Figure 2 Radiograph of pudendal nerve leads versus sacral leads

Figure 2 Radiograph of pudendal nerve leads versus sacral leads. The Beaumont team’s aim was to evaluate patients after PNS to determine complications, changes in symptoms, and satisfaction with treatment. They

completed a retrospective review of the patients who had a tined lead placed at the pudendal nerve between 2003 and 2008. The authors collected demographic, history voiding diary, and complications #buy GDC-0994 keyword# data. Patients who had ≥ 50% improvement in symptoms were considered treatment responders. Questionnaires assessing symptom changes, treatment satisfaction, and Interstitial Cystitis Symptom and Problem Indices (ICSI-PI) were then mailed to patients. Data were compiled from a total of 84 patients, mostly female (78.6%), mean age 52 years. Diagnoses included IC/PBS (42 patients), urgency/ frequency or urge incontinence (26 patients), nonobstructive urinary retention (13 patients), pelvic pain (2 patients), and tethered sacral nerve (1 patient). Twelve subjects also had a neurologic diagnosis Inhibitors,research,lifescience,medical and 3 had pudendal nerve pathology. Ninetythree percent (41/44) of the patients who had previously

failed sacral neuromodulation responded to PNS. A total of 55 out of the 84 patients (65.5%) responded to treatment and had an implantable pulse generator placed. Five out of Inhibitors,research,lifescience,medical 55 patients had complications requiring revision. A total of 40 out of 55 (72.7%) responded to the questionnaires with a mean follow-up of 23.3 months. The researchers reported that over time, frequency, voided volume, incontinence episodes, urgency, and ICSI-PI scores significantly improved. Patients also reported improvement in overall bladder,

pelvic pain, incontinence, urgency, and frequency symptoms. The Inhibitors,research,lifescience,medical majority still had a device (35/40; 87.5%) continuously in use (27/35; 77%). Of note is that, although treatment Inhibitors,research,lifescience,medical satisfaction was reported by 14/30 (46.7%), 31/37 (83.8%) would recommend neuromodulation to a friend. The authors concluded that PNS is a reasonable alternative for complex patients refractory to other therapies although more Calpain research is needed to fully assess long-term outcomes and identify predictors of success.

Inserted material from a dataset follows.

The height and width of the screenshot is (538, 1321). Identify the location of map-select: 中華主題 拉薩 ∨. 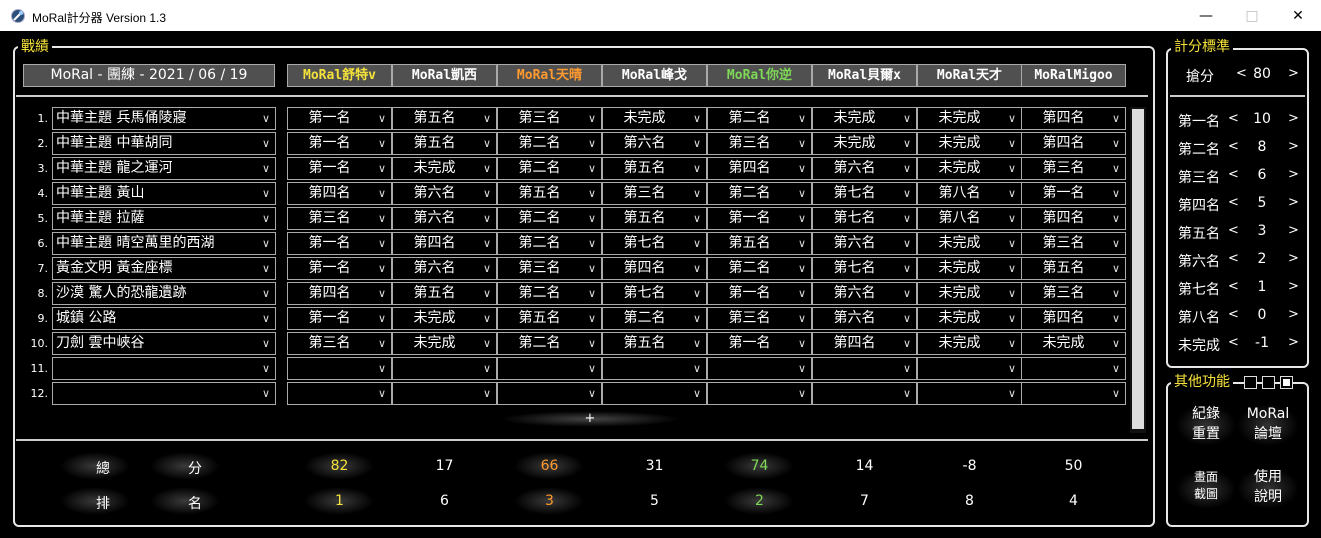
(164, 218).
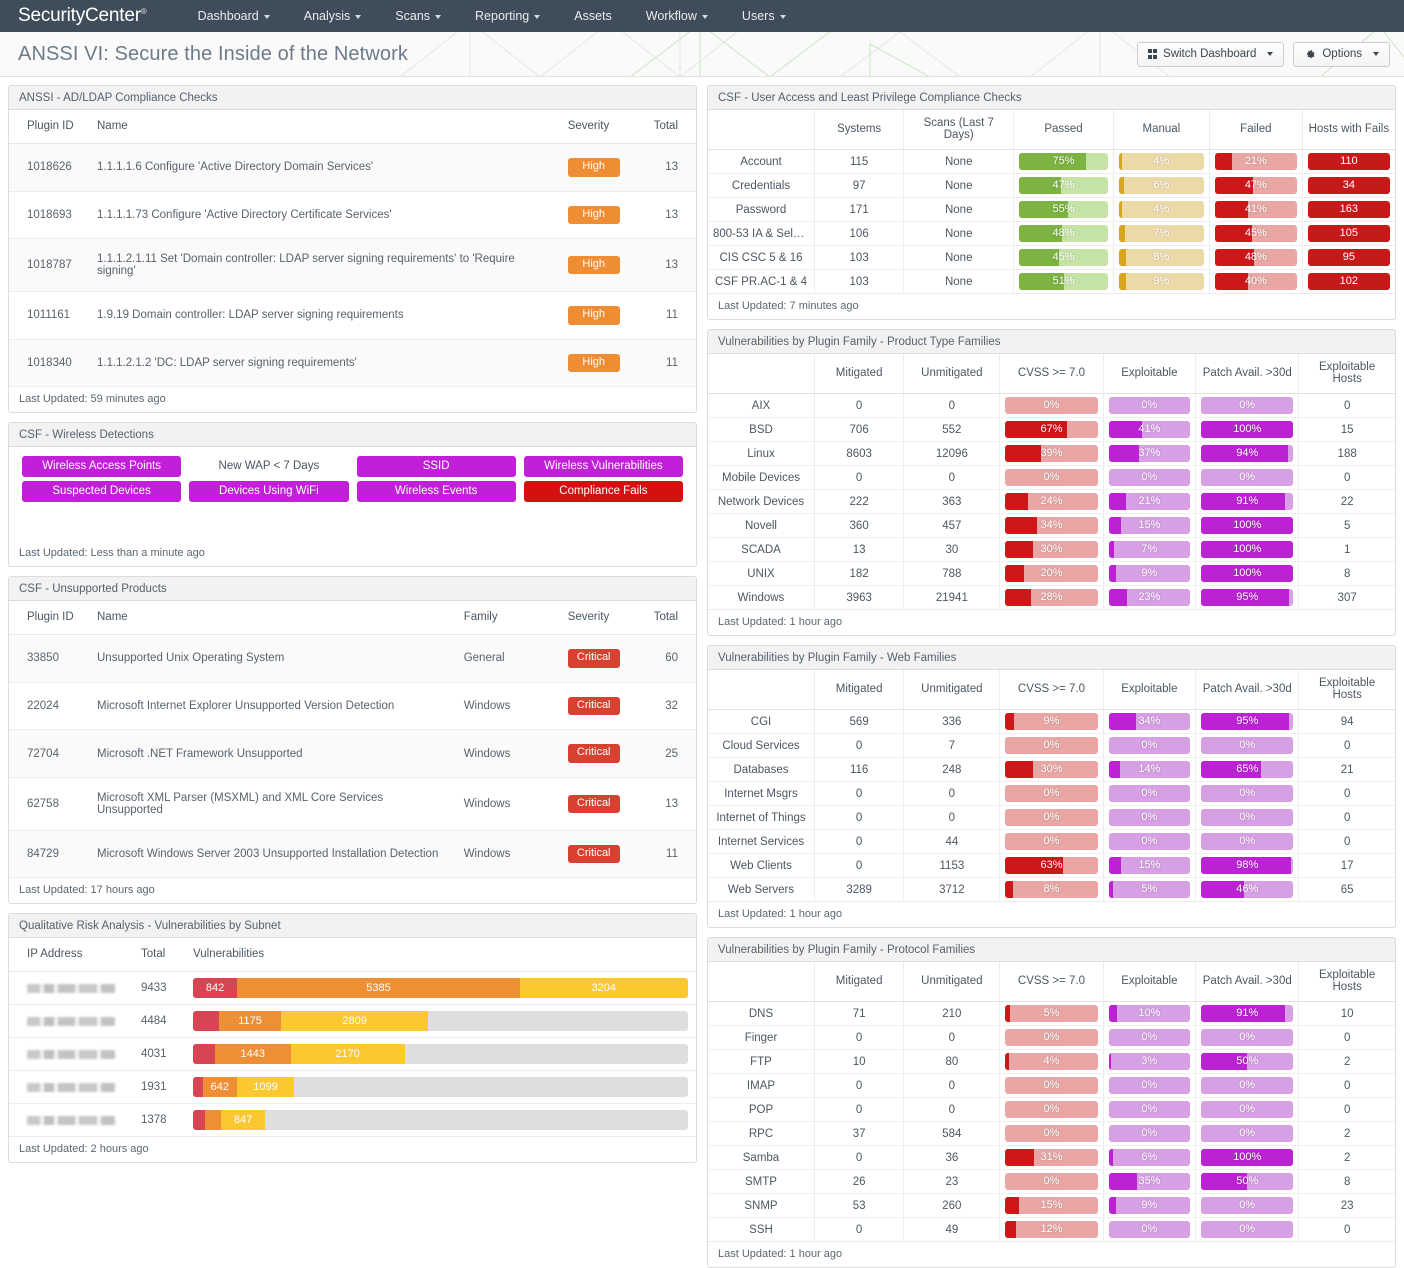 The width and height of the screenshot is (1404, 1268). Describe the element at coordinates (1052, 1062) in the screenshot. I see `table-row: FTP 10 80 4% 3% 50% 2` at that location.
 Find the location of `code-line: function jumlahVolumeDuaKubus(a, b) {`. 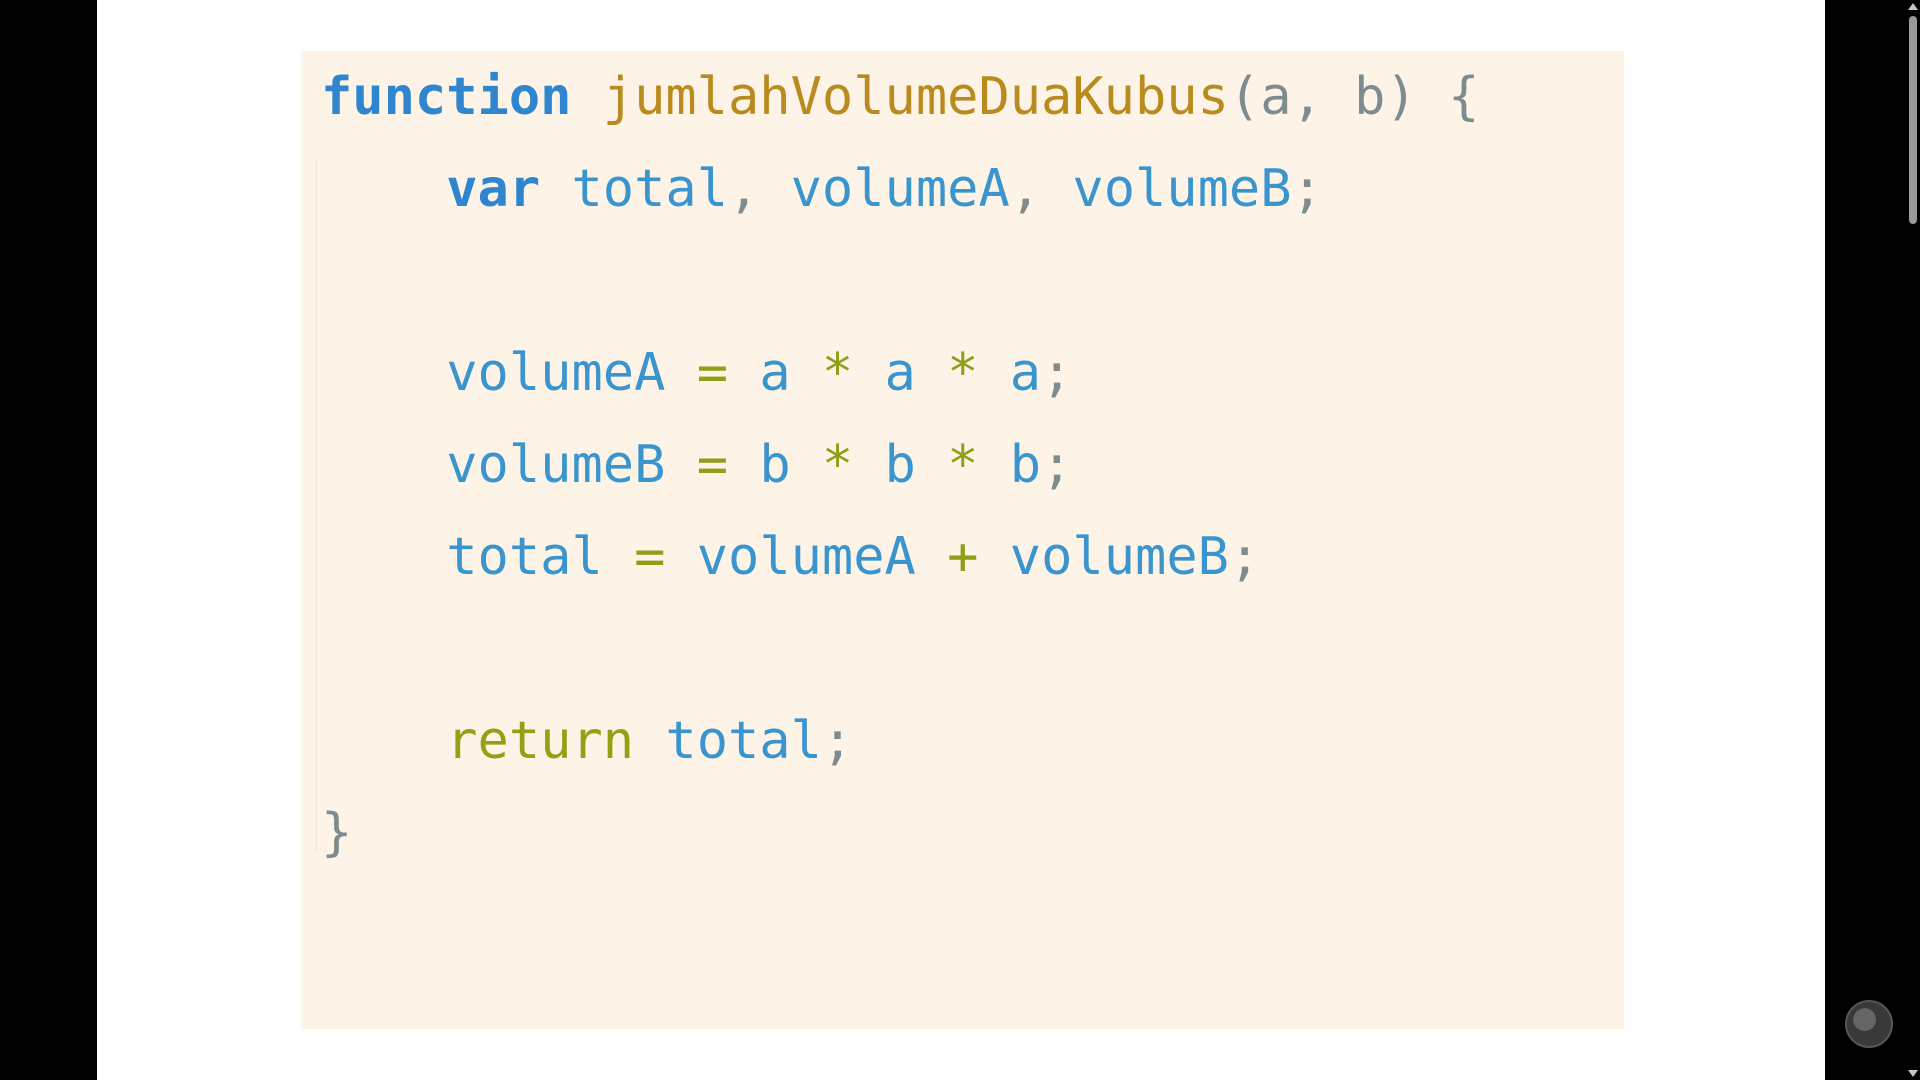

Outcome of OAB Symptoms After Surgery for Pelvic Organ Prolapse Urogenital prolapse is a common condition that affects many women, in particular those who have borne children. It has been estimated that 50% of parous women have some degree of urogenital prolapse, and 20% of those are symptomatic. However, it has been calculated that about 33 million adults in the United States and 100 million adults worldwide suffer from OAB. Dr. Tiny de Boer5 from Radboud University Nijmegen Medical Centre, the Netherlands, began with the premise that both pelvic organ prolapse (POP) and OAB are frequently seen in elderly women and it is typical that both conditions are often encountered in the same patient.